Papa Francisco advierte en Polonia contra deseo de poder y grandeza

Por Andrés Beltramo Alvarez. Corresponsal

Czestochowa, 28 Jul (Notimex).- En su visita al santuario de la virgen patrona de Polonia, el Papa advirtió hoy contra la atracción por el poder, la grandeza y la visibilidad, deseos “trágicamente humanos” y “grandes tentaciones que buscan infiltrarse por doquier”.

Francisco llegó esta mañana a Czestochowa, localidad ubicada a 140 kilómetros de Cracovia, para visitar a la imagen del santuario de Jasna Gora, donde fue ovacionado por más de 500 mil personas que le dieron una calurosa bienvenida.

El pontífice debía arribar en helicóptero, pero la amenaza de mal tiempo le obligó a hacerlo en automóvil. Aún así no llovió y eso le permitió realizar un largo recorrido entre la multitud a bordo del papamóvil.

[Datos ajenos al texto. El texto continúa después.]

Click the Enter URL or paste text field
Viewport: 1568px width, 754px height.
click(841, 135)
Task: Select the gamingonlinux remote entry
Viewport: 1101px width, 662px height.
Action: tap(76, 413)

Los fieles lo saludaron agitando pancartas y banderas con los colores de Polonia (rojo y blanco), del Vaticano (amarillo y blanco) así como de Argentina, su país natal (celeste y blanco). “¡Bienvenido santo padre a nuestra casa, la casa de Jesús y María!”, gritaba entusiasta un locutor.

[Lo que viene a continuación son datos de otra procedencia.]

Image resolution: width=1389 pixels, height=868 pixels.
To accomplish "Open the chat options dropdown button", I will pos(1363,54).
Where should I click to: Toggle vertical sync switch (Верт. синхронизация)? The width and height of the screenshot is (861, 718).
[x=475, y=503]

Luego el líder católico entró en el santuario, saludó a un grupo de discapacitados y se dirigió hasta la capilla de la virgen, donde permaneció unos momentos de oración en silencio, como lo hizo con Nuestra Señora de Guadalupe en la Ciudad de México.

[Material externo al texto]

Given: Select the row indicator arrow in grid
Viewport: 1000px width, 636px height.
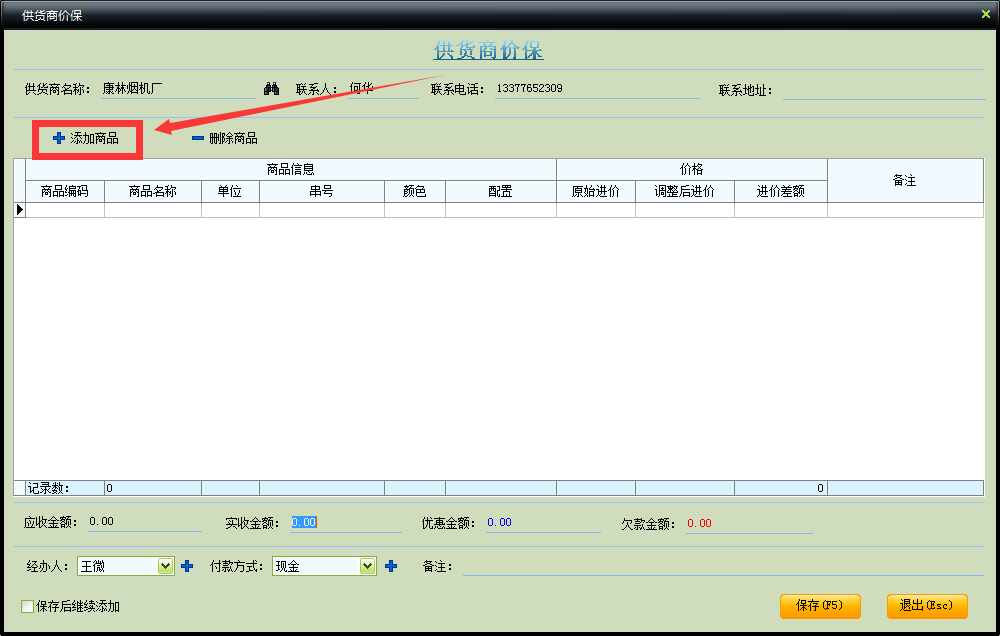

Desde un gran palco colgante, colocado en la parte posterior del santuario, el Papa celebró la misa y durante su sermón destacó “la lógica del señor”, que es “cercano y concreto”, que está en medio de los seres humanos sin decidir por ellos y “sin ocuparse de cuestiones de poder”.

Porque Dios, explicó, “prefiere instalarse en lo pequeño” al contrario del ser humano, que tiende a querer algo más grande, se ve siempre atraído por el poder y la grandeza.

“En cambio, donarse a los demás, cancelando distancias, viviendo en la pequeñez y colmando concretamente la cotidianidad, esto es exquisitamente divino”, añadió.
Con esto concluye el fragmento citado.